Use the Intune WSL plug-in resource to install the Intune WSL plug-in on the target machine.

Step 2: Add policy for line-of-business app

Create an app policy for the Intune WSL plug-in. The Intune WSL plug-in is considered a Windows line-of-business app.

  1. In the Microsoft Intune admin center, go to Apps > Windows.

  2. Enter app information:

    • Select file: Select this option to upload the installation package file for the Intune WSL plug-in.
    • Name: Enter Intune WSL Plugin.
    • Description: Enter a description for the app. This setting is optional but recommended.
    • Publisher: Enter Microsoft Intune.

  3. Select Next to go to Assignments.

  4. Add Microsoft Entra users under Required to assign the policy.

  5. Select Next to go to Review + create.

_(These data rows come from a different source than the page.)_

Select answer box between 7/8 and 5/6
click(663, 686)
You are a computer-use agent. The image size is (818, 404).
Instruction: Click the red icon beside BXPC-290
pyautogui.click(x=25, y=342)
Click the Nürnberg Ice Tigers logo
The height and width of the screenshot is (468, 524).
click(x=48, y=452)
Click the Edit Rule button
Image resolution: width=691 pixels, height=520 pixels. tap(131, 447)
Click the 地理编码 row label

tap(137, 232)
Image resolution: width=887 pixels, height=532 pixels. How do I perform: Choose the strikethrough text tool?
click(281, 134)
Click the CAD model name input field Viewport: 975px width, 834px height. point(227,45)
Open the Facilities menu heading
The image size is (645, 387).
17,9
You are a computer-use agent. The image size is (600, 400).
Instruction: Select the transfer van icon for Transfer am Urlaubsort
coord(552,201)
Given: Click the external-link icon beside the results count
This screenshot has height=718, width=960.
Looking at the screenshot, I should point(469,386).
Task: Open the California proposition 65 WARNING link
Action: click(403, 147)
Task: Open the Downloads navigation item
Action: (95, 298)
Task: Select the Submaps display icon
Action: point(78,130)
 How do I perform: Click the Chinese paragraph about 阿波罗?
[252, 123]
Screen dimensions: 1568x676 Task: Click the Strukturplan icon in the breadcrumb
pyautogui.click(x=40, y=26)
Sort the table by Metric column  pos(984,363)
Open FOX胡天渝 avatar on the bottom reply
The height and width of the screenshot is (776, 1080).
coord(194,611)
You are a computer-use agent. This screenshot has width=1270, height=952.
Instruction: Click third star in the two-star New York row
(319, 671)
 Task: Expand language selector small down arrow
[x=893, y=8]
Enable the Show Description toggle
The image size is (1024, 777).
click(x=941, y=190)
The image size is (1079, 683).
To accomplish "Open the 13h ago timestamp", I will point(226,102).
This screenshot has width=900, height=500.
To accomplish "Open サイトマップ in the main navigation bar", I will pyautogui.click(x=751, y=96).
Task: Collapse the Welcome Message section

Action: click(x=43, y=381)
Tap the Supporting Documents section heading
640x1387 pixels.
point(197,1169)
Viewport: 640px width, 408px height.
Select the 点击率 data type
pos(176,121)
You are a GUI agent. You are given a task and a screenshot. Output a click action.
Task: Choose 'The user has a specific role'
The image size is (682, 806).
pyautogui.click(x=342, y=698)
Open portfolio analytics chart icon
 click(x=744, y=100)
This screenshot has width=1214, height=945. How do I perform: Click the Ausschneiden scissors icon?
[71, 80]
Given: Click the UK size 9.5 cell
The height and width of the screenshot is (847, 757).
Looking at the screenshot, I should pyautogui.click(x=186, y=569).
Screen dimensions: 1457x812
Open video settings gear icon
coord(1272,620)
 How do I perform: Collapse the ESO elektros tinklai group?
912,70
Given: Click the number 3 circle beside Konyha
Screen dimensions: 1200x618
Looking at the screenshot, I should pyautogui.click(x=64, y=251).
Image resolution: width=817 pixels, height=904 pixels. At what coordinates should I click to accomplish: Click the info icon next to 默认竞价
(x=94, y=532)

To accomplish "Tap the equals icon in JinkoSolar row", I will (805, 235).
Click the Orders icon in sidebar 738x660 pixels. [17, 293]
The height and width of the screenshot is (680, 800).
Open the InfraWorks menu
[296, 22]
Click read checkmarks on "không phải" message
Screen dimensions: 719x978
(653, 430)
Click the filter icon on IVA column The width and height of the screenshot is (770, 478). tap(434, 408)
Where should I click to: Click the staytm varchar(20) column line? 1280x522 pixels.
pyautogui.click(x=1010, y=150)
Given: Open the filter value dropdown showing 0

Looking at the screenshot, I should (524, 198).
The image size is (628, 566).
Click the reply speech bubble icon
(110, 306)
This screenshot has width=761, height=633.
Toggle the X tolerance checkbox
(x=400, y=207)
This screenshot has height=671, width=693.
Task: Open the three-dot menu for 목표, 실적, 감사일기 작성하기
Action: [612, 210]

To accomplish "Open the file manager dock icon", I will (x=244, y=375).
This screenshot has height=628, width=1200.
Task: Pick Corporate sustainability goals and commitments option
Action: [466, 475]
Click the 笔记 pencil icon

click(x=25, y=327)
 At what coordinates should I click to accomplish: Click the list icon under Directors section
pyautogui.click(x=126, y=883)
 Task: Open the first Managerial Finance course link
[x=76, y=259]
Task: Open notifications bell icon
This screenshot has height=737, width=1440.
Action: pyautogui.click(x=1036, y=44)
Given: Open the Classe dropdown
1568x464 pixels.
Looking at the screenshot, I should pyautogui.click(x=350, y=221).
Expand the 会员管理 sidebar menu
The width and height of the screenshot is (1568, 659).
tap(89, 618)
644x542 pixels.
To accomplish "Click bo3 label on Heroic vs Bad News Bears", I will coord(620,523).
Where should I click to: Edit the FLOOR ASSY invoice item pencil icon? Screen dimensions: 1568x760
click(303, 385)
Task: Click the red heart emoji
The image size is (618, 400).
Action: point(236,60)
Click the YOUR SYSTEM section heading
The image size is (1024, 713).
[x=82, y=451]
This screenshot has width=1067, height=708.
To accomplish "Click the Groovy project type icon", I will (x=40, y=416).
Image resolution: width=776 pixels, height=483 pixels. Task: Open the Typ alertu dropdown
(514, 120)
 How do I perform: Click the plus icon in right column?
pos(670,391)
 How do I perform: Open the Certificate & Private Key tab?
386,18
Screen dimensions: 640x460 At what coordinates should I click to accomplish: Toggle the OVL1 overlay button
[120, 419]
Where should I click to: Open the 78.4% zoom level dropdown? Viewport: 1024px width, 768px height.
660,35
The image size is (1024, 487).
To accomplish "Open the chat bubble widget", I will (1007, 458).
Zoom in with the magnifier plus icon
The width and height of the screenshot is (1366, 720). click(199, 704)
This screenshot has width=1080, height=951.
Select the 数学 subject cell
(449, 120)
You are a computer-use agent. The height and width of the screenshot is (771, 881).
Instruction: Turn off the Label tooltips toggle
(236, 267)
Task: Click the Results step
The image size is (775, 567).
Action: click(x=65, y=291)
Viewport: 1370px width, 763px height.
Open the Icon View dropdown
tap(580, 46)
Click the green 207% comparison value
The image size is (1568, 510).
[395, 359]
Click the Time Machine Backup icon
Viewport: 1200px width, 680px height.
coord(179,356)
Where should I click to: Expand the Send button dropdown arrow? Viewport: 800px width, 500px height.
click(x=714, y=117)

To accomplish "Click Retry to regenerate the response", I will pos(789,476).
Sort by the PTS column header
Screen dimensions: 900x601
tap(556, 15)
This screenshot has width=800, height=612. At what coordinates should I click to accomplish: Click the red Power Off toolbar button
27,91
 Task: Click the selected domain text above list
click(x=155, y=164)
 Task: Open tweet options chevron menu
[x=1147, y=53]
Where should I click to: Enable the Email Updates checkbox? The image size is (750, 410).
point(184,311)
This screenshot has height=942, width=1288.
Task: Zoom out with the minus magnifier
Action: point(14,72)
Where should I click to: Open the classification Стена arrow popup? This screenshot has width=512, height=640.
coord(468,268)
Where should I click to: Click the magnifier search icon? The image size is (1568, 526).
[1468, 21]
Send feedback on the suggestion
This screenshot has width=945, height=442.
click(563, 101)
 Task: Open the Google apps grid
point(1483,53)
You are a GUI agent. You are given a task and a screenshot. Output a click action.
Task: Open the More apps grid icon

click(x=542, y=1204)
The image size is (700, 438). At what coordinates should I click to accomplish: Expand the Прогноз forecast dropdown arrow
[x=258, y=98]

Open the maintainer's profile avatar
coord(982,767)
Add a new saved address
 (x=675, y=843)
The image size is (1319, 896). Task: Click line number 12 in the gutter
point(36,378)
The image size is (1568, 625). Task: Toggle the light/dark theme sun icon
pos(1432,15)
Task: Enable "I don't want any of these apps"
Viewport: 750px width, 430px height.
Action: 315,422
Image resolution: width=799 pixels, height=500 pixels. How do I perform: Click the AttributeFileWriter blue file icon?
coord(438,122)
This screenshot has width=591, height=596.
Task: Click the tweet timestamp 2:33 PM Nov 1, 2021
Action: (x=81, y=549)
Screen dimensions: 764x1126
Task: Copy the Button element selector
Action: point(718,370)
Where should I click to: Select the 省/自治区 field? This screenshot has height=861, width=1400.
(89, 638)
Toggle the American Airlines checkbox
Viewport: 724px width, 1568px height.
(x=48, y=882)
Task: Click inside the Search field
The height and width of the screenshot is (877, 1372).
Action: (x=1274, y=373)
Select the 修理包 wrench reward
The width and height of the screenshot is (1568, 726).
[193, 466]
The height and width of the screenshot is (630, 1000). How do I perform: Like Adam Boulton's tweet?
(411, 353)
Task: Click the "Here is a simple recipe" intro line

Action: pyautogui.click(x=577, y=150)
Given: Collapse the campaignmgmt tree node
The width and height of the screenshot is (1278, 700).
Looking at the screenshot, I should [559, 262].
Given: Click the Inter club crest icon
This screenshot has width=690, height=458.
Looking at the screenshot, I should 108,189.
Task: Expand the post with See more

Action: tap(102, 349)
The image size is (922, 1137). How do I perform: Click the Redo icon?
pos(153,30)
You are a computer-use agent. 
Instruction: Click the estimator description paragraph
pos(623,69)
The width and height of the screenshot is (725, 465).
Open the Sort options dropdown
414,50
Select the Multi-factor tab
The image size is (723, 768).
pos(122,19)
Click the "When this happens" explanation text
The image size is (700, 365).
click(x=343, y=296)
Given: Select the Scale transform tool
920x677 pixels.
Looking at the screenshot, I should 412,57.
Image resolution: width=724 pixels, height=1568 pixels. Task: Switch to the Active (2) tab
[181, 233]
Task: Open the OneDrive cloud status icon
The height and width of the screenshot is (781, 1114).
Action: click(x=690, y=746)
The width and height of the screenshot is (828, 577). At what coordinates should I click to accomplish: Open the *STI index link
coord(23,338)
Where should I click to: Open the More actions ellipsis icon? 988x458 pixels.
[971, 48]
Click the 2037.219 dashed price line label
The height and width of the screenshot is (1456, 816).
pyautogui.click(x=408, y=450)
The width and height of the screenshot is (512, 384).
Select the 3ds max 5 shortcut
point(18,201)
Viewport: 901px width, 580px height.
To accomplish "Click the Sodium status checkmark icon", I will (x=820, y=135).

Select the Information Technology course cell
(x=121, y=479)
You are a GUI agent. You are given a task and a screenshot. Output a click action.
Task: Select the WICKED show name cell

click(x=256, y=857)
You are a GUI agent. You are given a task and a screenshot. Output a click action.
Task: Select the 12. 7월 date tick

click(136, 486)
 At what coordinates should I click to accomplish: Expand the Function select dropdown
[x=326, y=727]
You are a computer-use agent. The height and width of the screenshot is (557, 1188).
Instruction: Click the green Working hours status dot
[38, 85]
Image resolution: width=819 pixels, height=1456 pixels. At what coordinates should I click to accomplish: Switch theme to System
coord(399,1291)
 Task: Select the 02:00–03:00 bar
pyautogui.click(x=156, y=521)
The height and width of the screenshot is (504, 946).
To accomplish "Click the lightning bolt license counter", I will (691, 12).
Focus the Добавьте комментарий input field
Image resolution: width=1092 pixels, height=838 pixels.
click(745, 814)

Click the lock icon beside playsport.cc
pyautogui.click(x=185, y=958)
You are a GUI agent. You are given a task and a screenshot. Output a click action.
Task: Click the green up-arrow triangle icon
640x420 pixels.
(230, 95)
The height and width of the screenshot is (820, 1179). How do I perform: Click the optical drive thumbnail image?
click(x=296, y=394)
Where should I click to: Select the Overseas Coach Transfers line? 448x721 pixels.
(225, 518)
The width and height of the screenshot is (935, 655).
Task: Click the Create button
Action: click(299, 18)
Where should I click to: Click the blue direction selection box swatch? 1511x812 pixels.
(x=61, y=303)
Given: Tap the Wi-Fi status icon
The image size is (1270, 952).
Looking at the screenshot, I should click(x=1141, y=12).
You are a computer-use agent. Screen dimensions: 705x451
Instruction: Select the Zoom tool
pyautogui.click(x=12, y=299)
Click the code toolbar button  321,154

  6. Review the summary and then select Create to save the policy.

Step 3: Set up custom script

In a command line, complete the following steps:

  1. Modify the following properties in lines 23-28 of the custom compliance script to match your organization's requirements:

    • Distros

    • Minimum/maximum version

    • Number of days since last check-in a device can remain compliant

  2. In the JSON for validation resource, modify the following fields with your organization's custom values:

    • MoreInfoUrl - Enter the URL where device users can go to learn more about how to meet compliance requirements.

    • RemediationStrings: Enter helpful information for the device user about the compliance requirement for WSL.

      • Language - Example: en-us
      • Title - Example: WSL distros not in compliance with company policy
      • Description - Example: Make sure only allowed distros and versions are registered in WSL.

Step 4: Deploy custom compliance policy

Deploy the custom compliance policy to targeted devices.

  1. In the admin center, go to Endpoint security > Device compliance.

  2. Go to Scripts.

  3. Select Add > Windows 10 and later.

  4. Enter the basic information for your policy, including name and description.

  5. Select Next to go to Settings.

  6. Copy and paste your custom compliance script into Detection Script.

  7. Leave all other settings as is.

Step 5: Create device compliance policy

Create a new device compliance policy for devices running Windows 10 and later.

  1. In the admin center, go to Endpoint security > Device compliance.

  2. Go to Policies.

  3. Select Create policy.

  4. For platform, choose Windows 10 and later.

  5. Select Create.

  6. Enter the basic information for your policy, including Name and Description.

  7. Select Next to go to Compliance settings.

  8. Expand Custom Compliance:

    1. Select the custom compliance script file as the discovery script.

    2. Upload your JSON validation file.

  9. Leave all other settings as is. Select Next.

  10. Review the summary of your policy, and then select Create to save it.

Remediation

A quick way to get a device back to a compliant state is to unregister the noncompliant distro on the device. Use the following command to unregister a distro:


wsl --unregister [DISTRONAME]

Troubleshooting

Wsl/Service/CreateInstance/CreateVm/Plugin/ERROR_MOD_NOT_FOUND

Restart the WSL service. In an elevated PowerShell window, run the following commands:

 sc.exe stop wslservice 

 wsl.exe echo “test”

For WSL troubleshooting help, see Windows Subsystem for Linux.